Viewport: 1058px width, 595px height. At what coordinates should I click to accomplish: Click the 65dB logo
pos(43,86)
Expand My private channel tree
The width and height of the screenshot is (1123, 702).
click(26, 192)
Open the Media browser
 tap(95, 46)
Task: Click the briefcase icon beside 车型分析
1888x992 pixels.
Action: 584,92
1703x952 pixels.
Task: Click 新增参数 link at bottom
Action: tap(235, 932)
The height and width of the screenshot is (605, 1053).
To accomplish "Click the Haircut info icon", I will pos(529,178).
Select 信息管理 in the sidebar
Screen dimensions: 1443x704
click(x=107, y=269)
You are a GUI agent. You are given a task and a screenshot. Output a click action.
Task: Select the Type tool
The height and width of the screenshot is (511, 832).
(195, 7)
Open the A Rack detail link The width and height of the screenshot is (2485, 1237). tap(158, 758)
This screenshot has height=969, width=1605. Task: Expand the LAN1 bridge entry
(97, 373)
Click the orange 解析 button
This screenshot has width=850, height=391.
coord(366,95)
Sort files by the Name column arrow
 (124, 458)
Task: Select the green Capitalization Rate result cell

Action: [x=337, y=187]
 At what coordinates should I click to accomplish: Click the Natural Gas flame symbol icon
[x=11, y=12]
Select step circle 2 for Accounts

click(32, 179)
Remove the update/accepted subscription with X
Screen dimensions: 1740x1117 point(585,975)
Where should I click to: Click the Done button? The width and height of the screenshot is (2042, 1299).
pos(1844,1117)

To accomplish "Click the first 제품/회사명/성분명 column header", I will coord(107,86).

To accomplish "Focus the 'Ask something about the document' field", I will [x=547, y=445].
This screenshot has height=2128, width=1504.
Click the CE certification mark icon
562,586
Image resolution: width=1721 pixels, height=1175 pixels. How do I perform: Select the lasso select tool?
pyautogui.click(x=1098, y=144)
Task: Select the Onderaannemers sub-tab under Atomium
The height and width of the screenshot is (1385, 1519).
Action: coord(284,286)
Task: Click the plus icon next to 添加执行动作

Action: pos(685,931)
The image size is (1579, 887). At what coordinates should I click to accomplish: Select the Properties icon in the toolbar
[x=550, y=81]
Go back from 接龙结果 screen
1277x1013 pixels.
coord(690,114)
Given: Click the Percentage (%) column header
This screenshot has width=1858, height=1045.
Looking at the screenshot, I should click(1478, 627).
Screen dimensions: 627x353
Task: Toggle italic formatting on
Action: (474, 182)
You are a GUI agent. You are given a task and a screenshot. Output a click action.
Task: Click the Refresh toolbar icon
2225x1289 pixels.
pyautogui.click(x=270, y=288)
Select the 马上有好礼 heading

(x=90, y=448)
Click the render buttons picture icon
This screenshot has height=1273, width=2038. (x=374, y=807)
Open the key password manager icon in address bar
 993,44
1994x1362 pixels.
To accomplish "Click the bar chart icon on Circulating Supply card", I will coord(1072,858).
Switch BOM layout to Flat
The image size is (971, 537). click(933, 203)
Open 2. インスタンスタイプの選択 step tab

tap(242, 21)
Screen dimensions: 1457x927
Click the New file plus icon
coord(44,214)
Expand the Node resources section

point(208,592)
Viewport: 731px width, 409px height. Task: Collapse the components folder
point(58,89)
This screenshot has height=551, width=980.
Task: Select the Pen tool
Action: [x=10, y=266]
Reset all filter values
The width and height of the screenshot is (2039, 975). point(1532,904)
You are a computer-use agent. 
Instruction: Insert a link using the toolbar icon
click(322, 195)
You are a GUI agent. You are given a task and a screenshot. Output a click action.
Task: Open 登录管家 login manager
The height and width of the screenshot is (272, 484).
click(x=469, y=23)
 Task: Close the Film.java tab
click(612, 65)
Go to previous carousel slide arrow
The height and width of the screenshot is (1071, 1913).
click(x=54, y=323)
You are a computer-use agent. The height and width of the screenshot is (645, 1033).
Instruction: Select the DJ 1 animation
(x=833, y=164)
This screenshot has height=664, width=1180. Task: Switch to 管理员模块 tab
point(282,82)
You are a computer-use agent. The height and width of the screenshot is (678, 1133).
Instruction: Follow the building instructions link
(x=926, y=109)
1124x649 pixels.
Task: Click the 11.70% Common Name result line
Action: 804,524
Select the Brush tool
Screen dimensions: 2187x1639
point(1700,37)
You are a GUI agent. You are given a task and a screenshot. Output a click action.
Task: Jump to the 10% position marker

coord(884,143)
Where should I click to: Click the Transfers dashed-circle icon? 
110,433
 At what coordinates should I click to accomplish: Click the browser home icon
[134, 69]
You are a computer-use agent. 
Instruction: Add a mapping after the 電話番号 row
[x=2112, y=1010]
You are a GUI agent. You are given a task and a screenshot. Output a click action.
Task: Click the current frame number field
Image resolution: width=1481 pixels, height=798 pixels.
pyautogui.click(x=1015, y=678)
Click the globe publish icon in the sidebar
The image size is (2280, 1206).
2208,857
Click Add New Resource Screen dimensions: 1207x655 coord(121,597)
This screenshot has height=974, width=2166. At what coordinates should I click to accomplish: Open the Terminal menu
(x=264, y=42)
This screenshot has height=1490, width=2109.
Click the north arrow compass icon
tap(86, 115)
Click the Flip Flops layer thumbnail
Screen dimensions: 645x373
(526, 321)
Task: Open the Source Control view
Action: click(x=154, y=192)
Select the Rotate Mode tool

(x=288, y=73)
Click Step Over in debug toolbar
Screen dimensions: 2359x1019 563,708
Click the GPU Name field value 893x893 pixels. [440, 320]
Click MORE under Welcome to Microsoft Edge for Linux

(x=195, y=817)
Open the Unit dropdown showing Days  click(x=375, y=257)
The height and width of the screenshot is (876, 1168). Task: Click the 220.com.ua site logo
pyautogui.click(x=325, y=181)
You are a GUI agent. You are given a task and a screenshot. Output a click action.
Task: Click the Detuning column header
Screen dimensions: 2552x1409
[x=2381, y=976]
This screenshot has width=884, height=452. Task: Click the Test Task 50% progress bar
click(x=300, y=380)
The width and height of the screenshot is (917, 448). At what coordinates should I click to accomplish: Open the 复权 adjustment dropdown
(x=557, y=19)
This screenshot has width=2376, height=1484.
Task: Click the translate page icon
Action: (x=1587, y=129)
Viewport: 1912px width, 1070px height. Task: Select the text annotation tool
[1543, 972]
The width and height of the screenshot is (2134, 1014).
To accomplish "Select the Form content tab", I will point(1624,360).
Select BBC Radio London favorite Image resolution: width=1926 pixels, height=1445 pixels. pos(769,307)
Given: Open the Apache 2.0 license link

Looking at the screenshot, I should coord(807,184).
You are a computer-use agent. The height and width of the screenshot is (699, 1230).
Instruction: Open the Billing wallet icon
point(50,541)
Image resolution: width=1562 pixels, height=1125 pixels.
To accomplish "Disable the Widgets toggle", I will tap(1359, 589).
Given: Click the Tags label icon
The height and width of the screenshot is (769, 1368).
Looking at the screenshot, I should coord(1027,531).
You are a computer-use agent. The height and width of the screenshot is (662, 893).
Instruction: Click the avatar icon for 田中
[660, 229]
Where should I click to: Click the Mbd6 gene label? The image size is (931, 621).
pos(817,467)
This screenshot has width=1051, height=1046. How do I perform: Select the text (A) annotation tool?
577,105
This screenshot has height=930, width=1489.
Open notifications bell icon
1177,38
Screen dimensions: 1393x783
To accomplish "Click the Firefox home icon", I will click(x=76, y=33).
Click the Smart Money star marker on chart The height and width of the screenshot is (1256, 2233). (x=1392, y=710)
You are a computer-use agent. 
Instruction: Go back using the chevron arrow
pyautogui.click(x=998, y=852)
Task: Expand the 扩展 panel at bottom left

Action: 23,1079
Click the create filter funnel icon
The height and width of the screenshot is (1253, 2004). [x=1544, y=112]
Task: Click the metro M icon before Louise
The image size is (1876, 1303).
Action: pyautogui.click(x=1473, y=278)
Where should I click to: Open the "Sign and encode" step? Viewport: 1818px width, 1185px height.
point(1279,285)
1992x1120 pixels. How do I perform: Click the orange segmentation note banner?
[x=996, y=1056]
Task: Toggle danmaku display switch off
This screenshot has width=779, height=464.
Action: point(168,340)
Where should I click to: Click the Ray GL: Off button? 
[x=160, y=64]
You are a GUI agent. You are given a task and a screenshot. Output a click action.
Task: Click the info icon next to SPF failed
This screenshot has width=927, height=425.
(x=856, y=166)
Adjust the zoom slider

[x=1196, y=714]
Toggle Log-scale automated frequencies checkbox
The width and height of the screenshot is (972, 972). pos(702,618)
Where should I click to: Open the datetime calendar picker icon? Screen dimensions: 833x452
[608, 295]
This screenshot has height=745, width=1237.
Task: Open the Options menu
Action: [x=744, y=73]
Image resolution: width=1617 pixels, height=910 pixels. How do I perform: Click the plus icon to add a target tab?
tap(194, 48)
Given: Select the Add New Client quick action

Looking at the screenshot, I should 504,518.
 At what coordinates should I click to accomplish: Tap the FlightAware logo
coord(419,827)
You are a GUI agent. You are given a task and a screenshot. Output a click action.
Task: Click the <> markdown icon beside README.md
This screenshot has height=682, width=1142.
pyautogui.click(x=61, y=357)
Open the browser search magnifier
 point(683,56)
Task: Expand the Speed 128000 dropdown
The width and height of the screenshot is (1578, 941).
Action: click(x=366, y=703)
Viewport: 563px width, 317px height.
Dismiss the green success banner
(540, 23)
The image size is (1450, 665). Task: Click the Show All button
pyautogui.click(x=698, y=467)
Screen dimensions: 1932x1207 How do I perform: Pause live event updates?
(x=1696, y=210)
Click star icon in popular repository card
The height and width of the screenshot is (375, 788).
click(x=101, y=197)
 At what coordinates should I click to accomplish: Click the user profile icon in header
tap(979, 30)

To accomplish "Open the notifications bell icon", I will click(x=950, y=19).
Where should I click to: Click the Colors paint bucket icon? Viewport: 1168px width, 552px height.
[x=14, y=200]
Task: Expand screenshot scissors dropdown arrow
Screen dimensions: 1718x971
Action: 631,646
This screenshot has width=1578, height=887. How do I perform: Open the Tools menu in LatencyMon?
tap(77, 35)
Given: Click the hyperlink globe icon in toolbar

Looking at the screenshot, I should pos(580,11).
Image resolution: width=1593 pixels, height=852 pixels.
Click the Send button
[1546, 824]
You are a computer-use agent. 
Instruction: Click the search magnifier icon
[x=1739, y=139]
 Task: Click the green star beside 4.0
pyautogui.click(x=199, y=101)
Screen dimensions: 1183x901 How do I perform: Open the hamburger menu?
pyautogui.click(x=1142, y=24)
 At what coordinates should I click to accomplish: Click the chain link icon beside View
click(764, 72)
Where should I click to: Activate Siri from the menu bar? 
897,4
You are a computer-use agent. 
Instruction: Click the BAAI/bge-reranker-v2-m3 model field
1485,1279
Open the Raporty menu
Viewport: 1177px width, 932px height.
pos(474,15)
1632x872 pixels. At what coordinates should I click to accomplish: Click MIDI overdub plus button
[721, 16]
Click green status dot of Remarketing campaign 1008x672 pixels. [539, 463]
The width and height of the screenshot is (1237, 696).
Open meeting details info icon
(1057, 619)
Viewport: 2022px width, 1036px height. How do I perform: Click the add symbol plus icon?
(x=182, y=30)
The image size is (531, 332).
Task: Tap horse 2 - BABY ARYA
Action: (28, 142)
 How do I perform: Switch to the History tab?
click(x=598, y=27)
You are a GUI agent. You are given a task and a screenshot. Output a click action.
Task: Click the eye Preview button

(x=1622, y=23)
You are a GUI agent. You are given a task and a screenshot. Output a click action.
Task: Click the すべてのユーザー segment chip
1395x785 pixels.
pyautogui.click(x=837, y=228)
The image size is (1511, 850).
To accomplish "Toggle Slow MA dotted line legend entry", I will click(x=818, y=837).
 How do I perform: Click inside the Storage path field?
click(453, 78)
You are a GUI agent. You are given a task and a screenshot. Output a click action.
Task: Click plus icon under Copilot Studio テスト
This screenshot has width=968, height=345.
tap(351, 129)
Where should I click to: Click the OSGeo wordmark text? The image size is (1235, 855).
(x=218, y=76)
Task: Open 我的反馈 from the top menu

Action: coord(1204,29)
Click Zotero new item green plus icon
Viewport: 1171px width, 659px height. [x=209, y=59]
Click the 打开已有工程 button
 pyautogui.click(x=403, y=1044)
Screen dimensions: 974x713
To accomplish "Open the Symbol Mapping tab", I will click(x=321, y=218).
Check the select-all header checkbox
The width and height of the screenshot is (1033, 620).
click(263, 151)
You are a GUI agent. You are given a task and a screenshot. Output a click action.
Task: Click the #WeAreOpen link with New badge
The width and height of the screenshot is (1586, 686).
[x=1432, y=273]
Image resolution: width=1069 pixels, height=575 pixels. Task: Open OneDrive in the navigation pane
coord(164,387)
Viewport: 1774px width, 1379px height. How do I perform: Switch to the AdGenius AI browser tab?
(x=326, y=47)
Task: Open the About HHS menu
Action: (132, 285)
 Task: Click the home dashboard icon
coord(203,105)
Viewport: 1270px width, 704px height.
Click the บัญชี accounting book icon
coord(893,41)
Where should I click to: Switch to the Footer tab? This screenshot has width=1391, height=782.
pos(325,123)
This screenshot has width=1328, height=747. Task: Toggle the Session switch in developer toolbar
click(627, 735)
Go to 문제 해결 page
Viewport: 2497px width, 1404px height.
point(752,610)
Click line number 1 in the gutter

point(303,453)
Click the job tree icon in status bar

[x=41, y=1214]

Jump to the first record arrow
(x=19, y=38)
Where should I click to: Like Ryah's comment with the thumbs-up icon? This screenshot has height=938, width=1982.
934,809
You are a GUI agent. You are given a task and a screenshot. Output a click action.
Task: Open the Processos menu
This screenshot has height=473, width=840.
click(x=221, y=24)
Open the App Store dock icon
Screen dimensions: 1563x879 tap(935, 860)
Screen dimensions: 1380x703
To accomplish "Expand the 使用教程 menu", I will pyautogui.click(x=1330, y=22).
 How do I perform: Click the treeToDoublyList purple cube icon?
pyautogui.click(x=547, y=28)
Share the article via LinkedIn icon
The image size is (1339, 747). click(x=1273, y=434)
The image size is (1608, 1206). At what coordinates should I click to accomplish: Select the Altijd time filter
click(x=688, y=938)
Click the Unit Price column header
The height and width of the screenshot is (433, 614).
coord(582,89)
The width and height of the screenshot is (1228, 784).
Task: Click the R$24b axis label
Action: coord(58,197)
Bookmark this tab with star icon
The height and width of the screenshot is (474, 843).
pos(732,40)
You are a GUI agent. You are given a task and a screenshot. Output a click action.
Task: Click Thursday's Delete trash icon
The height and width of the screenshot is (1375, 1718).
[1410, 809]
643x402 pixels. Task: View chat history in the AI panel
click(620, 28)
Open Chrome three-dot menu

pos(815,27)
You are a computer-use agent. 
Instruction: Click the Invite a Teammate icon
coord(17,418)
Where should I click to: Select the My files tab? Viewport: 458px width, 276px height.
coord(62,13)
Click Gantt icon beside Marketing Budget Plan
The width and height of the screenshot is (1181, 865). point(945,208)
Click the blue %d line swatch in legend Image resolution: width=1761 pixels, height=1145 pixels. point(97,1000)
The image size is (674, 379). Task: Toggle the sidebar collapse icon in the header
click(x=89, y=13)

__ASSIGNMENT__:
Starting with the first line of the listing above, copy each line exactly until you have copied the line containing "Open the A Rack". Stop there.

__SOLVED PROBLEM__:
Viewport: 1058px width, 595px height. At what coordinates should I click to accomplish: Click the 65dB logo
pos(43,86)
Expand My private channel tree
The width and height of the screenshot is (1123, 702).
click(26, 192)
Open the Media browser
 tap(95, 46)
Task: Click the briefcase icon beside 车型分析
1888x992 pixels.
Action: 584,92
1703x952 pixels.
Task: Click 新增参数 link at bottom
Action: tap(235, 932)
The height and width of the screenshot is (605, 1053).
To accomplish "Click the Haircut info icon", I will pos(529,178).
Select 信息管理 in the sidebar
Screen dimensions: 1443x704
click(x=107, y=269)
You are a GUI agent. You are given a task and a screenshot. Output a click action.
Task: Select the Type tool
The height and width of the screenshot is (511, 832).
(195, 7)
Open the A Rack detail link The width and height of the screenshot is (2485, 1237). tap(158, 758)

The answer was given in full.